**EXERCISE AIM**
Format every line of these records as a numbered list, omitting blank lines.

Rows from a dataset:

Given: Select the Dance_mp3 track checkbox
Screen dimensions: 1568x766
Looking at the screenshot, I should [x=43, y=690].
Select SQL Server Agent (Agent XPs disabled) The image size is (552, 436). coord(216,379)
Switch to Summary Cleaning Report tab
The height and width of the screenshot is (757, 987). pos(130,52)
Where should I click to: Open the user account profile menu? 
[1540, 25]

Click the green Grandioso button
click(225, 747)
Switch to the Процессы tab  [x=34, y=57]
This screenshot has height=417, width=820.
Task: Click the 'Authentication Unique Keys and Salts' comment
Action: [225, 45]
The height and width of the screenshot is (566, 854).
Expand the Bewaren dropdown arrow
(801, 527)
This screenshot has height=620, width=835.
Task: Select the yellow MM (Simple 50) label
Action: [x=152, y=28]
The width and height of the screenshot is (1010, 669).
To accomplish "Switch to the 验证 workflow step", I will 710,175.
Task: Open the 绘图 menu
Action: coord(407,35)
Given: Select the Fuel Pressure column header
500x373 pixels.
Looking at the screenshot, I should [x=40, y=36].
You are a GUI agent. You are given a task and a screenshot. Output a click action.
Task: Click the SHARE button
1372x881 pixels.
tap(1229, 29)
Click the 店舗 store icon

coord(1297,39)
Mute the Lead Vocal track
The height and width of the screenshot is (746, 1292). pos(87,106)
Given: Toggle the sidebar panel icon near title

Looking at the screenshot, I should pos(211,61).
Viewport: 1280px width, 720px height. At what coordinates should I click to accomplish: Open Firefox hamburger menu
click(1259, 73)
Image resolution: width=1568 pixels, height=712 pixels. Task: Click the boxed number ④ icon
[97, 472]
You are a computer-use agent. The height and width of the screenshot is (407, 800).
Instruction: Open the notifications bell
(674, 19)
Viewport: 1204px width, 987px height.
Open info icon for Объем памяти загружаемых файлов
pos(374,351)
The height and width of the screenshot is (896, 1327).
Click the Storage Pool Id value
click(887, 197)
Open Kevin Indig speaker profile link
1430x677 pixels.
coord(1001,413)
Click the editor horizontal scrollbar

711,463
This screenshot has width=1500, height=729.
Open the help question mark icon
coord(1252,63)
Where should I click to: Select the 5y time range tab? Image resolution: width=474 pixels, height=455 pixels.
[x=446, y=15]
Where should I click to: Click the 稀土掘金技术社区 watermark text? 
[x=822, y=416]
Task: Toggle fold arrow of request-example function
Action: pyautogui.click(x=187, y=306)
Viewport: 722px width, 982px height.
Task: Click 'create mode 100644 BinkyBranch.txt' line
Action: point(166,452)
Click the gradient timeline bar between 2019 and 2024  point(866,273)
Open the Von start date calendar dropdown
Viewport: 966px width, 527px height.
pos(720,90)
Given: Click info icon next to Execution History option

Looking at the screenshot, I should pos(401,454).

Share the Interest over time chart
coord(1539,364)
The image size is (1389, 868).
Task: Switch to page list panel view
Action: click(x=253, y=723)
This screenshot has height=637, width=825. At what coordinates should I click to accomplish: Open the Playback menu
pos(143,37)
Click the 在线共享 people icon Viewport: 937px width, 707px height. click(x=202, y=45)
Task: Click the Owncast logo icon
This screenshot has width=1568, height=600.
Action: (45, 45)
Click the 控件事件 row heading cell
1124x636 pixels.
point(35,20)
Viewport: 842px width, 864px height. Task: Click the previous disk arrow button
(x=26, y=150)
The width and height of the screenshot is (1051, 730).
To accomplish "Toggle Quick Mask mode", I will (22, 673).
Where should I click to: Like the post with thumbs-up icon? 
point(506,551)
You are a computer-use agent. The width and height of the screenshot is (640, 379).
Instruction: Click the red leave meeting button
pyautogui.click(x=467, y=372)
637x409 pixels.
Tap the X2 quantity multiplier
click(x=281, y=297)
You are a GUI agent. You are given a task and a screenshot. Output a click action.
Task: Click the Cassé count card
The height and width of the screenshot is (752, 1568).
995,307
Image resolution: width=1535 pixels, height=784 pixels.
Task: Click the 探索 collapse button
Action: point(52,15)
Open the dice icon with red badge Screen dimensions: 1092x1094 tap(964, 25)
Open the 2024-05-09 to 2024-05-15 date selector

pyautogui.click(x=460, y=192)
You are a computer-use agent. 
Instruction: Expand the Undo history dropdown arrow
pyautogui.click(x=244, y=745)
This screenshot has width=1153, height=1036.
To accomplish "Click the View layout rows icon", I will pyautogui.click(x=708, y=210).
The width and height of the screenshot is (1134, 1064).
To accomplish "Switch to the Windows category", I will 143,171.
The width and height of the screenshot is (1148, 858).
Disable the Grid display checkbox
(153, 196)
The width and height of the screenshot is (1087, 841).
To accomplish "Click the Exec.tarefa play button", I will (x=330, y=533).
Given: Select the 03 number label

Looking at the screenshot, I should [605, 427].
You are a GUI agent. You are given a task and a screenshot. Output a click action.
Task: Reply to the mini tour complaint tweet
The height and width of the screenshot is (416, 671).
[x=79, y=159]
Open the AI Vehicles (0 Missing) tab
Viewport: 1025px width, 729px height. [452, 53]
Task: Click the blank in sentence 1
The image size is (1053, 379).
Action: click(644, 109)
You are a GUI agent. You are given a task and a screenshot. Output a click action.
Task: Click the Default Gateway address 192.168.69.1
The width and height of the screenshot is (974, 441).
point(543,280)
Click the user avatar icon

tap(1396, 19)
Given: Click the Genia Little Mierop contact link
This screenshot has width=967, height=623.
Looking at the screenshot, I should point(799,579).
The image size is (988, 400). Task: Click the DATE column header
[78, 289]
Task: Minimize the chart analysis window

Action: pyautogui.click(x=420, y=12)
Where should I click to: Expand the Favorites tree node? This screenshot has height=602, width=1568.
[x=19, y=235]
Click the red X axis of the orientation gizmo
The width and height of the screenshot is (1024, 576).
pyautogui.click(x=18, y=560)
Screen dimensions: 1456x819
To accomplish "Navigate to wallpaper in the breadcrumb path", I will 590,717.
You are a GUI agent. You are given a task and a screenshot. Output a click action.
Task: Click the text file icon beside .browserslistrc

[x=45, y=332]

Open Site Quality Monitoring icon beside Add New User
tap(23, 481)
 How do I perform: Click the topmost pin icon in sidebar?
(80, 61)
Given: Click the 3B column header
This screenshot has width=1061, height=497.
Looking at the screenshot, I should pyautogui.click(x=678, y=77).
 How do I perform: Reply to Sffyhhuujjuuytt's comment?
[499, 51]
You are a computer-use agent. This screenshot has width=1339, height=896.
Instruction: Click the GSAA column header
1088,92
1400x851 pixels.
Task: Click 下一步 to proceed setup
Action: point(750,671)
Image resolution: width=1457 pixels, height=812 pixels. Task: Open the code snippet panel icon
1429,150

**THE RESULT**
1. Given: Select the Dance_mp3 track checkbox
2. Screen dimensions: 1568x766
3. Looking at the screenshot, I should [x=43, y=690].
4. Select SQL Server Agent (Agent XPs disabled) The image size is (552, 436). coord(216,379)
5. Switch to Summary Cleaning Report tab
6. The height and width of the screenshot is (757, 987). pos(130,52)
7. Where should I click to: Open the user account profile menu? 
8. [1540, 25]
9. Click the green Grandioso button
10. click(225, 747)
11. Switch to the Процессы tab  [x=34, y=57]
12. This screenshot has height=417, width=820.
13. Task: Click the 'Authentication Unique Keys and Salts' comment
14. Action: [225, 45]
15. The height and width of the screenshot is (566, 854).
16. Expand the Bewaren dropdown arrow
17. (801, 527)
18. This screenshot has height=620, width=835.
19. Task: Select the yellow MM (Simple 50) label
20. Action: [x=152, y=28]
21. The width and height of the screenshot is (1010, 669).
22. To accomplish "Switch to the 验证 workflow step", I will 710,175.
23. Task: Open the 绘图 menu
24. Action: coord(407,35)
25. Given: Select the Fuel Pressure column header
26. 500x373 pixels.
27. Looking at the screenshot, I should [x=40, y=36].
28. You are a GUI agent. You are given a task and a screenshot. Output a click action.
29. Task: Click the SHARE button
30. 1372x881 pixels.
31. tap(1229, 29)
32. Click the 店舗 store icon
33. coord(1297,39)
34. Mute the Lead Vocal track
35. The height and width of the screenshot is (746, 1292). pos(87,106)
36. Given: Toggle the sidebar panel icon near title
37. Looking at the screenshot, I should pos(211,61).
38. Viewport: 1280px width, 720px height. At what coordinates should I click to accomplish: Open Firefox hamburger menu
39. click(1259, 73)
40. Image resolution: width=1568 pixels, height=712 pixels. Task: Click the boxed number ④ icon
41. [97, 472]
42. You are a computer-use agent. The height and width of the screenshot is (407, 800).
43. Instruction: Open the notifications bell
44. (674, 19)
45. Viewport: 1204px width, 987px height.
46. Open info icon for Объем памяти загружаемых файлов
47. pos(374,351)
48. The height and width of the screenshot is (896, 1327).
49. Click the Storage Pool Id value
50. click(887, 197)
51. Open Kevin Indig speaker profile link
52. 1430x677 pixels.
53. coord(1001,413)
54. Click the editor horizontal scrollbar
55. 711,463
56. This screenshot has width=1500, height=729.
57. Open the help question mark icon
58. coord(1252,63)
59. Where should I click to: Select the 5y time range tab? Image resolution: width=474 pixels, height=455 pixels.
60. [x=446, y=15]
61. Where should I click to: Click the 稀土掘金技术社区 watermark text? 
62. [x=822, y=416]
63. Task: Toggle fold arrow of request-example function
64. Action: pyautogui.click(x=187, y=306)
65. Viewport: 722px width, 982px height.
66. Task: Click 'create mode 100644 BinkyBranch.txt' line
67. Action: point(166,452)
68. Click the gradient timeline bar between 2019 and 2024  point(866,273)
69. Open the Von start date calendar dropdown
70. Viewport: 966px width, 527px height.
71. pos(720,90)
72. Given: Click info icon next to Execution History option
73. Looking at the screenshot, I should pos(401,454).
74. Share the Interest over time chart
75. coord(1539,364)
76. The image size is (1389, 868).
77. Task: Switch to page list panel view
78. Action: click(x=253, y=723)
79. This screenshot has height=637, width=825. At what coordinates should I click to accomplish: Open the Playback menu
80. pos(143,37)
81. Click the 在线共享 people icon Viewport: 937px width, 707px height. click(x=202, y=45)
82. Task: Click the Owncast logo icon
83. This screenshot has width=1568, height=600.
84. Action: (45, 45)
85. Click the 控件事件 row heading cell
86. 1124x636 pixels.
87. point(35,20)
88. Viewport: 842px width, 864px height. Task: Click the previous disk arrow button
89. (x=26, y=150)
90. The width and height of the screenshot is (1051, 730).
91. To accomplish "Toggle Quick Mask mode", I will (22, 673).
92. Where should I click to: Like the post with thumbs-up icon? 
93. point(506,551)
94. You are a computer-use agent. The width and height of the screenshot is (640, 379).
95. Instruction: Click the red leave meeting button
96. pyautogui.click(x=467, y=372)
97. 637x409 pixels.
98. Tap the X2 quantity multiplier
99. click(x=281, y=297)
100. You are a GUI agent. You are given a task and a screenshot. Output a click action.
101. Task: Click the Cassé count card
102. The height and width of the screenshot is (752, 1568).
103. 995,307
104. Image resolution: width=1535 pixels, height=784 pixels.
105. Task: Click the 探索 collapse button
106. Action: point(52,15)
107. Open the dice icon with red badge Screen dimensions: 1092x1094 tap(964, 25)
108. Open the 2024-05-09 to 2024-05-15 date selector
109. pyautogui.click(x=460, y=192)
110. You are a computer-use agent. 
111. Instruction: Expand the Undo history dropdown arrow
112. pyautogui.click(x=244, y=745)
113. This screenshot has width=1153, height=1036.
114. To accomplish "Click the View layout rows icon", I will pyautogui.click(x=708, y=210).
115. The width and height of the screenshot is (1134, 1064).
116. To accomplish "Switch to the Windows category", I will 143,171.
117. The width and height of the screenshot is (1148, 858).
118. Disable the Grid display checkbox
119. (153, 196)
120. The width and height of the screenshot is (1087, 841).
121. To accomplish "Click the Exec.tarefa play button", I will (x=330, y=533).
122. Given: Select the 03 number label
123. Looking at the screenshot, I should [605, 427].
124. You are a GUI agent. You are given a task and a screenshot. Output a click action.
125. Task: Reply to the mini tour complaint tweet
126. The height and width of the screenshot is (416, 671).
127. [x=79, y=159]
128. Open the AI Vehicles (0 Missing) tab
129. Viewport: 1025px width, 729px height. [452, 53]
130. Task: Click the blank in sentence 1
131. The image size is (1053, 379).
132. Action: click(644, 109)
133. You are a GUI agent. You are given a task and a screenshot. Output a click action.
134. Task: Click the Default Gateway address 192.168.69.1
135. The width and height of the screenshot is (974, 441).
136. point(543,280)
137. Click the user avatar icon
138. tap(1396, 19)
139. Given: Click the Genia Little Mierop contact link
140. This screenshot has width=967, height=623.
141. Looking at the screenshot, I should point(799,579).
142. The image size is (988, 400). Task: Click the DATE column header
143. [78, 289]
144. Task: Minimize the chart analysis window
145. Action: pyautogui.click(x=420, y=12)
146. Where should I click to: Expand the Favorites tree node? This screenshot has height=602, width=1568.
147. [x=19, y=235]
148. Click the red X axis of the orientation gizmo
149. The width and height of the screenshot is (1024, 576).
150. pyautogui.click(x=18, y=560)
151. Screen dimensions: 1456x819
152. To accomplish "Navigate to wallpaper in the breadcrumb path", I will 590,717.
153. You are a GUI agent. You are given a task and a screenshot. Output a click action.
154. Task: Click the text file icon beside .browserslistrc
155. [x=45, y=332]
156. Open Site Quality Monitoring icon beside Add New User
157. tap(23, 481)
158.  How do I perform: Click the topmost pin icon in sidebar?
159. (80, 61)
160. Given: Click the 3B column header
161. This screenshot has width=1061, height=497.
162. Looking at the screenshot, I should pyautogui.click(x=678, y=77).
163.  How do I perform: Reply to Sffyhhuujjuuytt's comment?
164. [499, 51]
165. You are a computer-use agent. This screenshot has width=1339, height=896.
166. Instruction: Click the GSAA column header
167. 1088,92
168. 1400x851 pixels.
169. Task: Click 下一步 to proceed setup
170. Action: point(750,671)
171. Image resolution: width=1457 pixels, height=812 pixels. Task: Open the code snippet panel icon
172. 1429,150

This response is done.